When the appellant was put on his defence he denied the offence in sworn evidence and said he was arrested on 7th February, 2006, and beaten up at Mtongwe by a navy officer called Albert Kalonzo because of befriending D. He was thereafter taken to the Navy Camp and then to Likoni Police station where an identification parade was held and he was identified. Then he was charged. In a judgment written and delivered on 19th March, 2008 (T. Mwangi, SRM) the appellant was found guilty on the robbery and rape counts and sentenced to death for the robbery charge, the only sentence prescribed for it by law. The sentence on the rape charge was left in abeyance. His appeal to the superior court was dismissed, hence this appeal.
The appeal to this Court was heard on 24th January, 2011 when Mr. Sangero, learned counsel for the appellant complained about the delay in taking the appellant to Court and failing to offer adequate explanation for it. He also complained about the defect and inadequate ingredients of the robbery with violence in the charge sheet. According to his submission since the appellant was known, there was no need for holding the identification parade. Counsel submitted further that the case against the appellant was not proved beyond reasonable doubt as it was not shown there was any threat to use violence against PW1 or that she was struck on the head by the said appellant. That the people who arrested the appellant and took him to Likoni Police Station did not record any statements, nor were they called to testify in the case.
Mr. Muteti, learned Senior Litigation Counsel, while conceding the appeal on the rape charge, supported it on the robbery charge and submitted that there were no defects in the charge and that the charge of robbery with violence was established as the appellant was armed with a knife, a dangerous weapon with which he threatened to kill PW1. According to him, the evidence of PW1 was corroborated by that of PW2.
This is a second appeal and as such only points of law fall for consideration by this Court; see section 361(1) of the Criminal Procedure Code. PW1 alleged that the appellant had offered her a job at S Beach Hotel which she had declined. Then she said she accompanied the appellant to the hotel to meet D there and see if she could accept the offer. But in the appellant’s evidence it emerged that D was indeed, his girlfriend.
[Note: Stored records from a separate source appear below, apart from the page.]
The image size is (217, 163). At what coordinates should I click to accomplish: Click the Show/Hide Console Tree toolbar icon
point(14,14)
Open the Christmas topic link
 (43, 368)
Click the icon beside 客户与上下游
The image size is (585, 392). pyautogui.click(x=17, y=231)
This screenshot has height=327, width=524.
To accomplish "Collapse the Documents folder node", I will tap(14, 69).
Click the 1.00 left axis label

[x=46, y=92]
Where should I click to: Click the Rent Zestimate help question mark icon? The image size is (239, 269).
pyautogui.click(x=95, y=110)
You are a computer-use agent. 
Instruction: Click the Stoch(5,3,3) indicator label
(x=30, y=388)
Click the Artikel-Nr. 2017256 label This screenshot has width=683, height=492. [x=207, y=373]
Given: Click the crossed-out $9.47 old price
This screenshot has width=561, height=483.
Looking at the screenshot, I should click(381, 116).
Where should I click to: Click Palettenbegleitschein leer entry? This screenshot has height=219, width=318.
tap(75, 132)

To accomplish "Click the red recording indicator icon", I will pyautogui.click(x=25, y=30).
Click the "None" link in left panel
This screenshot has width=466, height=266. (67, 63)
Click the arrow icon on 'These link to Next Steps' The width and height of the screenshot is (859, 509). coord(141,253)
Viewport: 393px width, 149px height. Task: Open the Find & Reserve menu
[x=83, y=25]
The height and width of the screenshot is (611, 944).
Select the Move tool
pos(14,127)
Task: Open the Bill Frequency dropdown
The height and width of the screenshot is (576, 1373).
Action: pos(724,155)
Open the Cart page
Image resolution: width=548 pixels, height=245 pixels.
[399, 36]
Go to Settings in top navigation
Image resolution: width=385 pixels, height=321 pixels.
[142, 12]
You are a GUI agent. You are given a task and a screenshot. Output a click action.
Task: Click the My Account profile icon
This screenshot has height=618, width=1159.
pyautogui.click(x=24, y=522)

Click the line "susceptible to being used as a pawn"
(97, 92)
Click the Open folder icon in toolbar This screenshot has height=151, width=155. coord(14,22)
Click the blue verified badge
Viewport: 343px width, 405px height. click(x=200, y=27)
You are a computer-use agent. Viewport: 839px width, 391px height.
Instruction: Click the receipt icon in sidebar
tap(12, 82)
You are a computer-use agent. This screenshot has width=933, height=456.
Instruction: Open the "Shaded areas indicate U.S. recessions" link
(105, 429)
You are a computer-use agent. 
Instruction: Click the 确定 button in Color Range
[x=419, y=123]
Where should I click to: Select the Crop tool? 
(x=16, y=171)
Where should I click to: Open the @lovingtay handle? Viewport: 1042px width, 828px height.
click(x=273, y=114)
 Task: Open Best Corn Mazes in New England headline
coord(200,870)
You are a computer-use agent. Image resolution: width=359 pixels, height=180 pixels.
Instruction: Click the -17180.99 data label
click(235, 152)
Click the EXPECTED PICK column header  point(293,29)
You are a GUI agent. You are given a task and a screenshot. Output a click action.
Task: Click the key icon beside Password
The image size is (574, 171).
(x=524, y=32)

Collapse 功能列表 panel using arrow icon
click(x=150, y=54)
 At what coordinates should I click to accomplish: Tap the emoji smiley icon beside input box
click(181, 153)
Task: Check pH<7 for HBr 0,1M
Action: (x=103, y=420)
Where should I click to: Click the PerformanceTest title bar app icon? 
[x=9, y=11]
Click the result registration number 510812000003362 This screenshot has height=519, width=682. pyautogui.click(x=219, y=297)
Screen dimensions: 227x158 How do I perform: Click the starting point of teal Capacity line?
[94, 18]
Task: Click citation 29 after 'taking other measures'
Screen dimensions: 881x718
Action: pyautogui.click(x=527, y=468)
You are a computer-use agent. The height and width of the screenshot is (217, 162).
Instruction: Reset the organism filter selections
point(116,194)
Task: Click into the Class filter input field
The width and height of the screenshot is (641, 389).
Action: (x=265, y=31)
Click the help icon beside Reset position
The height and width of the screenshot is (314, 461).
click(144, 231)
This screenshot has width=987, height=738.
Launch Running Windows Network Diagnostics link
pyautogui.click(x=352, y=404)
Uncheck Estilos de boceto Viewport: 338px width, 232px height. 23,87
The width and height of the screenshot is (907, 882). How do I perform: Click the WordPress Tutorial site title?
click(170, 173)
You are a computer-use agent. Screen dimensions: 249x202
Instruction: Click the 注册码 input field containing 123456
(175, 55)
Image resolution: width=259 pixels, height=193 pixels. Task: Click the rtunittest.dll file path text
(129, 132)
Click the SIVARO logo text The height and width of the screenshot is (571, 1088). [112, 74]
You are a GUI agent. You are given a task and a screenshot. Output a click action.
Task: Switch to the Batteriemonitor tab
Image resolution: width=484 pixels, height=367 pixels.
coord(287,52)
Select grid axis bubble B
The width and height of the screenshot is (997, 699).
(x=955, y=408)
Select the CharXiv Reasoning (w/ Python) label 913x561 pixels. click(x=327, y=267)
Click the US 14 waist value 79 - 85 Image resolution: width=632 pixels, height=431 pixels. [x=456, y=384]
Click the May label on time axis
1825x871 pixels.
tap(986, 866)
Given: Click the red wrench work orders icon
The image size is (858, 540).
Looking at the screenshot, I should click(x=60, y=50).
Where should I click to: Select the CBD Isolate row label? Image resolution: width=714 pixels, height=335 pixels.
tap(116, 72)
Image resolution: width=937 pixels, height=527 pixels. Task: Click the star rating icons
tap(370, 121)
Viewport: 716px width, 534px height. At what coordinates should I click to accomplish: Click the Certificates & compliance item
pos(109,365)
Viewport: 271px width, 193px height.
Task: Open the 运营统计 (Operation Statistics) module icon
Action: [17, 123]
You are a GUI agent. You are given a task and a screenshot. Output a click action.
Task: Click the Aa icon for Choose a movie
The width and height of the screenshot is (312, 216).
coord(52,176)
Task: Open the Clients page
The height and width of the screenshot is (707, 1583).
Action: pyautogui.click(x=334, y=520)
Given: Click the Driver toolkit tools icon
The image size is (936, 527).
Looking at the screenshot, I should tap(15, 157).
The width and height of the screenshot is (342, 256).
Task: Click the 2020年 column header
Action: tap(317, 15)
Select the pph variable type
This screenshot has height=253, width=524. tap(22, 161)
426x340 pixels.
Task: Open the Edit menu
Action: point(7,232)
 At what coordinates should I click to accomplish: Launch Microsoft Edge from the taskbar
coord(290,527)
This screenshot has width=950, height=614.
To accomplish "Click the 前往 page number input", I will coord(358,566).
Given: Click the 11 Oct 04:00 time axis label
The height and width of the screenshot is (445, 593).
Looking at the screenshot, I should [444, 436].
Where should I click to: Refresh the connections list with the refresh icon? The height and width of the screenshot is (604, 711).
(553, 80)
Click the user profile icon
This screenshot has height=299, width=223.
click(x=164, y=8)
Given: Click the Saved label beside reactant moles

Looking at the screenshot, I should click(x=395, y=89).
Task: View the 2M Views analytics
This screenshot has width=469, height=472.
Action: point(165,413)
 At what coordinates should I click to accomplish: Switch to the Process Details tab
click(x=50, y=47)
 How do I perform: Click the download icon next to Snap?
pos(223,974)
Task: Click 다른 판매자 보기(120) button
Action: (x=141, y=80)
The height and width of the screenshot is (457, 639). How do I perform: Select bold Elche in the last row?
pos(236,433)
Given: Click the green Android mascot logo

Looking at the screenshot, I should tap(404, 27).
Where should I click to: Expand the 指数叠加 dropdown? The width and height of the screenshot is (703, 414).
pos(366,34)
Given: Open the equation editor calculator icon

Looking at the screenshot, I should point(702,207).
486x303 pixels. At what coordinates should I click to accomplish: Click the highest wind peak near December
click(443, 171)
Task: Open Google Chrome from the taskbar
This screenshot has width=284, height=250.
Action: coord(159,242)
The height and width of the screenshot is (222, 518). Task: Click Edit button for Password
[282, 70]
If really that be, was it necessary for PW1 to accompany the appellant to the said hotel to meet D in order to offer her the job? We think not.
In the evidence of PW2 he alleged that after the complainant made this report of robbery and gave the name of the culprit as “Patrick”, yet the witness recorded that the robbery had been committed “by a man known to her.” The name “Patrick” did not appear in the O.B. Then PW2 stated further that after PW1 had made her statement:
“On 7. 2.06 while still on duty another complainant came to station with a similar incident as that of the complainant herein. She gave descriptions similar to those of this case. Luckily on that day accused was arrested by Navy Officers from Mtongwe and brought to station. I later summoned complainant to attend identification parade. She identified the accused. I later charged the complainant (sic). Nothing was recovered.”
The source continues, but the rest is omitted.